§ **Requirement**
Among the entries below, take the line with "Task: Switch to the SECOND TAB" and the line with "Given: Reactivate the QRCG Blog Post code", and output them and every line between them exactly, with nothing else.

§ **Data extracts**
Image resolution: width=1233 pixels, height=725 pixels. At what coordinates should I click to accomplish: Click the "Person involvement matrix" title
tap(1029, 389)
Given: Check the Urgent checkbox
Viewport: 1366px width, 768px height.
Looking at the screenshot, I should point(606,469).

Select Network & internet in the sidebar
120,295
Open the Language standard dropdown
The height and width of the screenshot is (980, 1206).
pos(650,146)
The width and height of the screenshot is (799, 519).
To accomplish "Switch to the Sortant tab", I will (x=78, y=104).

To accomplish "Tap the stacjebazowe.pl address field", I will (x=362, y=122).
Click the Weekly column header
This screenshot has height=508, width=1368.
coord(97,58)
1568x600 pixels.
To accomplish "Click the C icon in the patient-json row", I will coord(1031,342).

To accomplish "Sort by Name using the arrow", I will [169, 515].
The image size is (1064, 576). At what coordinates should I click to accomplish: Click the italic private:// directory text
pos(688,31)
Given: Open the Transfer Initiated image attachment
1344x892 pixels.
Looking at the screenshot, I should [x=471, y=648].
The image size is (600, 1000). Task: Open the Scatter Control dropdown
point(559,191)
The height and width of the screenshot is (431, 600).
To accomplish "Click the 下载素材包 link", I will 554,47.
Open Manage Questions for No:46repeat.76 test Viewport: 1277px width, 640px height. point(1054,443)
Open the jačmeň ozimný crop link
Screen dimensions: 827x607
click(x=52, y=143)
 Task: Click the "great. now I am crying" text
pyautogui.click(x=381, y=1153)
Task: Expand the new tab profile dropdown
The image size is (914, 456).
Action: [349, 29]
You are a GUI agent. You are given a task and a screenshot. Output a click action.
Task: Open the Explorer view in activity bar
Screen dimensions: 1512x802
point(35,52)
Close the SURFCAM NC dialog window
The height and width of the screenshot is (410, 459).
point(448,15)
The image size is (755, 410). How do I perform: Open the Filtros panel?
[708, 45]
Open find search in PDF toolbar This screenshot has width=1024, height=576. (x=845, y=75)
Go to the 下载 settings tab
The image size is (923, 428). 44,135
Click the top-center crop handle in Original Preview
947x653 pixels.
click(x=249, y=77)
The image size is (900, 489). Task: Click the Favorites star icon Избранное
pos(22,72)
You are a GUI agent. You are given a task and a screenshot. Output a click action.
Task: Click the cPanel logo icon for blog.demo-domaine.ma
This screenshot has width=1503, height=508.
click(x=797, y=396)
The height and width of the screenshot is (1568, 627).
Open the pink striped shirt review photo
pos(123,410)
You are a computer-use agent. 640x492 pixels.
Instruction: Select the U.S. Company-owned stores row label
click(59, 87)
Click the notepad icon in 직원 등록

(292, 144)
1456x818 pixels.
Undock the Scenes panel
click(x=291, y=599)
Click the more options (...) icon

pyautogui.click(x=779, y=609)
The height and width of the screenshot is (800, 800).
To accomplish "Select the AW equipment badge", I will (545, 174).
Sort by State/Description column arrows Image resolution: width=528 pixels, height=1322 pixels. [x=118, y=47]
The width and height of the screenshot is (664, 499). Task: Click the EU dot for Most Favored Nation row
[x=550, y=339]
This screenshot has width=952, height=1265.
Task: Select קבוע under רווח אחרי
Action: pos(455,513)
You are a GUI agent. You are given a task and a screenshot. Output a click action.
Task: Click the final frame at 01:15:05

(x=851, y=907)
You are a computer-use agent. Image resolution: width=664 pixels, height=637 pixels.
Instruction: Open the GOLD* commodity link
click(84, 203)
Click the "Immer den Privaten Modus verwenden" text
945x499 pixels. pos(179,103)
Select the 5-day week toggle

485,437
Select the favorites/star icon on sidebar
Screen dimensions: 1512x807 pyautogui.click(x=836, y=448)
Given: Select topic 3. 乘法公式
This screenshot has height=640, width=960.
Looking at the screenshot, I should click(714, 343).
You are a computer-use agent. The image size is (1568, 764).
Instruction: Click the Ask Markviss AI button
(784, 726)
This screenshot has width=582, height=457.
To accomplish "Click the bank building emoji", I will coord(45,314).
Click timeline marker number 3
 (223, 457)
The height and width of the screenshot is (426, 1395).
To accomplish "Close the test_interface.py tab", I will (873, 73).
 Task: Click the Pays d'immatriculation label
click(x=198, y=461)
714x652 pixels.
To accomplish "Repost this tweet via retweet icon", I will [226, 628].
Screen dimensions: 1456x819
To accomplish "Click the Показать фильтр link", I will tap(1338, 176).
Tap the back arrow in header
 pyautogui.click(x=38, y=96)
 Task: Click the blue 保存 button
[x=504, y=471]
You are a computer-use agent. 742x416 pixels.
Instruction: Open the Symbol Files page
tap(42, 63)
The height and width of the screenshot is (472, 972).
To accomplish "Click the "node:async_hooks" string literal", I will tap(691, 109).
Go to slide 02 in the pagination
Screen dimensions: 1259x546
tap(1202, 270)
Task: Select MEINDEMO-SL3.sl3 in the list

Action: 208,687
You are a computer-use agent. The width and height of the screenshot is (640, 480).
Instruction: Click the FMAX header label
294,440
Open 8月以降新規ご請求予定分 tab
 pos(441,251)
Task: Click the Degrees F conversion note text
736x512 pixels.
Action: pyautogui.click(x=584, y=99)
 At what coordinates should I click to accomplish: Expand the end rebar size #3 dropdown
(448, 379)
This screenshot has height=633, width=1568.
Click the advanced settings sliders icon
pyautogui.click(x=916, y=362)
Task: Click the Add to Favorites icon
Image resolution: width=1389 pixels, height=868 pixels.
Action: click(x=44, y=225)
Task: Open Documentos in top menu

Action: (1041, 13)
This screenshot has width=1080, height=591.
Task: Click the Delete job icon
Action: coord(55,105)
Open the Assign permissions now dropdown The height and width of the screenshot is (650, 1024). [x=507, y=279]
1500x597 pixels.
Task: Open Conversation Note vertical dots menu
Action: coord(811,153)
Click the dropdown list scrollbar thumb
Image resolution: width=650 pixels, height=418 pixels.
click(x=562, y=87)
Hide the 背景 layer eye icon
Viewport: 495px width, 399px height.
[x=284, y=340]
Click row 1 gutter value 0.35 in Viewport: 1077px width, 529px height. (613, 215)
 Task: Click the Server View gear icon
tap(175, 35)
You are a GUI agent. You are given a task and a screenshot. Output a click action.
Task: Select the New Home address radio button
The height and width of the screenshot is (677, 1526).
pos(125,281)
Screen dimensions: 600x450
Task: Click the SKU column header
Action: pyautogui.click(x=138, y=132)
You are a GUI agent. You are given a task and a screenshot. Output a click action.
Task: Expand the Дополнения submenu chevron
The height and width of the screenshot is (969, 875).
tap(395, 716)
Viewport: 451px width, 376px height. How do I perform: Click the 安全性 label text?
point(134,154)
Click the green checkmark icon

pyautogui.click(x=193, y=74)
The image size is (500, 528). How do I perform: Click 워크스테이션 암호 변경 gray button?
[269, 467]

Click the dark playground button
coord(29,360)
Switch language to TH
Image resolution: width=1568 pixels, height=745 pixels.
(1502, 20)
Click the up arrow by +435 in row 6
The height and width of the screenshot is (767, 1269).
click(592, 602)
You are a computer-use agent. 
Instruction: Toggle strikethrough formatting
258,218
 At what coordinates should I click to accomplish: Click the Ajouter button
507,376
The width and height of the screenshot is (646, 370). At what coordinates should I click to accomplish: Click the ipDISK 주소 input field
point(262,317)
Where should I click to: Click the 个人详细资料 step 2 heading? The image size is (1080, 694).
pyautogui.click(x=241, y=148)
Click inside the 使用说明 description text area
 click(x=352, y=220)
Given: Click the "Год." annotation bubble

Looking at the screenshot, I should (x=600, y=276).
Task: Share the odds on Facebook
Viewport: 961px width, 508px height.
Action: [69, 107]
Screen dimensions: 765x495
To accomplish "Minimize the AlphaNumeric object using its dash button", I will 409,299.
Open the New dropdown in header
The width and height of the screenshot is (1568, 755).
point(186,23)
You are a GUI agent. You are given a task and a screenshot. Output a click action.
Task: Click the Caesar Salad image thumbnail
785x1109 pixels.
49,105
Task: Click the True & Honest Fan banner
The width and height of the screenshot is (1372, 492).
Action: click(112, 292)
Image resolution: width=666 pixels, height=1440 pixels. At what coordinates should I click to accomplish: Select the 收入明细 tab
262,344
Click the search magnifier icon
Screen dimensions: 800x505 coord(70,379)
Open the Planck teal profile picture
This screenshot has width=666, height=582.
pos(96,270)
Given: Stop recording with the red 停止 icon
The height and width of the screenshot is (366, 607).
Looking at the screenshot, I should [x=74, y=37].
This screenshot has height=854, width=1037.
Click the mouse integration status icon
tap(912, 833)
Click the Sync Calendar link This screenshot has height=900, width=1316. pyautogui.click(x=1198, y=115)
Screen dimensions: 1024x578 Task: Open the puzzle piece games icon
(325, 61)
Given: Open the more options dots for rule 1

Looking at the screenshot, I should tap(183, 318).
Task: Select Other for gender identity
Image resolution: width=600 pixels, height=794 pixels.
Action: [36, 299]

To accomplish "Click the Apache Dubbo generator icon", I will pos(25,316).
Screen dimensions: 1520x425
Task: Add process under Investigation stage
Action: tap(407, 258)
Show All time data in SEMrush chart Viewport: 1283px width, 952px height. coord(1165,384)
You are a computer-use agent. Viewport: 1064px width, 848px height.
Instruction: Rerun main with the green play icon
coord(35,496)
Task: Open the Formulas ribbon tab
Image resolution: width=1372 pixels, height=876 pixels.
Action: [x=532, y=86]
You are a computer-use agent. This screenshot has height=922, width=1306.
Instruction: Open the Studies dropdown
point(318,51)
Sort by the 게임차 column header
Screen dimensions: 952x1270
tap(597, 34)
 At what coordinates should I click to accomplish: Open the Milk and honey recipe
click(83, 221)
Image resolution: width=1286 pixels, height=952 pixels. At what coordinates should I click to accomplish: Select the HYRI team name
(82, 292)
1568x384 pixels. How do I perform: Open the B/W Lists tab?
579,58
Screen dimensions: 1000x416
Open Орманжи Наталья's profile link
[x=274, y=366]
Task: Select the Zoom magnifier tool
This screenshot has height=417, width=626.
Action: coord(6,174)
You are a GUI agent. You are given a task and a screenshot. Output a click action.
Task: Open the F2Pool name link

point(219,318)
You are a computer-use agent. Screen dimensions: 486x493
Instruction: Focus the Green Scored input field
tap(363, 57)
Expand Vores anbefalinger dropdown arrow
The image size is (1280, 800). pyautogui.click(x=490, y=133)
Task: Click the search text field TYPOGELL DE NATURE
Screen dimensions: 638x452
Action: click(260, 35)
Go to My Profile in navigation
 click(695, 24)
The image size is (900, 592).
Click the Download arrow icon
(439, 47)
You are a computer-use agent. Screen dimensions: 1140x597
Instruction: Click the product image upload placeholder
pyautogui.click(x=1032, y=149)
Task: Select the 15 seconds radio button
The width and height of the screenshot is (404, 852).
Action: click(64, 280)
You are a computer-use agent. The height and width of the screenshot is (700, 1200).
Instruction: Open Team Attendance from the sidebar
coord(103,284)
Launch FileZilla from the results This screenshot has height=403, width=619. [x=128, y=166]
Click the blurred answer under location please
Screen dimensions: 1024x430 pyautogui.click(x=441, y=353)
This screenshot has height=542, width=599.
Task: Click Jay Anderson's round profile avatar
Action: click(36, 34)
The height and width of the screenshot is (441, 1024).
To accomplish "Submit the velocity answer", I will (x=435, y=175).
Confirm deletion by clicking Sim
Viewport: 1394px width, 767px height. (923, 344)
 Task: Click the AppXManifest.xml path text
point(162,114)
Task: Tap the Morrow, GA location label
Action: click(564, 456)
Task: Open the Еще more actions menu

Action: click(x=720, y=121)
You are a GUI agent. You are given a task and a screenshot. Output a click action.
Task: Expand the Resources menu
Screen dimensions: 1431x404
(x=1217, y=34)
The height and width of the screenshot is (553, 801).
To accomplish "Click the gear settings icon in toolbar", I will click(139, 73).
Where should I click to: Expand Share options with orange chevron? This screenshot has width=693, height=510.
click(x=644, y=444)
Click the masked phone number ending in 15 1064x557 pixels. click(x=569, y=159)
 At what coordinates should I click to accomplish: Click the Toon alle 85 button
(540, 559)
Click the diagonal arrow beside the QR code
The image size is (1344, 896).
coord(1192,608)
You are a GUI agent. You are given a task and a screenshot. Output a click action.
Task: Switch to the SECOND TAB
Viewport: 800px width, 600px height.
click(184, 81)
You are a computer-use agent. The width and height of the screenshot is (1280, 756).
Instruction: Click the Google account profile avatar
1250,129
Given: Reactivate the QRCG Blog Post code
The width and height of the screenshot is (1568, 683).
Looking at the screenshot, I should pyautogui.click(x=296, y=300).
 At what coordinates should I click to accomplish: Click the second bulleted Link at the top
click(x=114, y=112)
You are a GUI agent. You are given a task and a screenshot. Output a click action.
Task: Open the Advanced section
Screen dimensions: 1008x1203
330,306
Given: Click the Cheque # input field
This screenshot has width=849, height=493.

§ **Answer space**
Task: Switch to the SECOND TAB
Viewport: 800px width, 600px height.
click(184, 81)
You are a computer-use agent. The width and height of the screenshot is (1280, 756).
Instruction: Click the Google account profile avatar
1250,129
Given: Reactivate the QRCG Blog Post code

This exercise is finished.